- **Provided passage**
-------------------------

457 U.S. 332, 102 S. Ct. 2466 (1982)


The State of Arizona filed a civil complaint against two county medical societies and two foundations for medical care, organized by the societies, alleging illegal price-fixing conspiracies. These conspiracies were said to involve agreements among competing physicians to set, by majority vote, maximum fees that they would accept as full payment for health services provided to policyholders of specific insurance plans. The District Court denied the State's motion for partial summary judgment on liability, invoking the rule of reason over a per se rule against price fixing, partly because the agreements involved a profession.


The issue was whether agreements among competing physicians to set maximum fees for services provided to certain insurance policyholders violated Section 1 of the Sherman Act as illegal price-fixing agreements.


The Supreme Court held that the agreements constituted illegal price-fixing under Section 1 of the Sherman Act and reversed the Court of Appeals' decision. The Court determined that the agreements were per se violations of the statute, regardless of their actual purpose or effect on competition.

-------------------------

- **Collected data**
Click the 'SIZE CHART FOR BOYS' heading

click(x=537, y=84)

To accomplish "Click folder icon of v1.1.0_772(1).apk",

-------------------------

- **Aim of the exercise**
Copy word for word the portion of the case summary that starts at "The State of" and ends at "involved a profession.".

- **Answer for the task**
The State of Arizona filed a civil complaint against two county medical societies and two foundations for medical care, organized by the societies, alleging illegal price-fixing conspiracies. These conspiracies were said to involve agreements among competing physicians to set, by majority vote, maximum fees that they would accept as full payment for health services provided to policyholders of specific insurance plans. The District Court denied the State's motion for partial summary judgment on liability, invoking the rule of reason over a per se rule against price fixing, partly because the agreements involved a profession.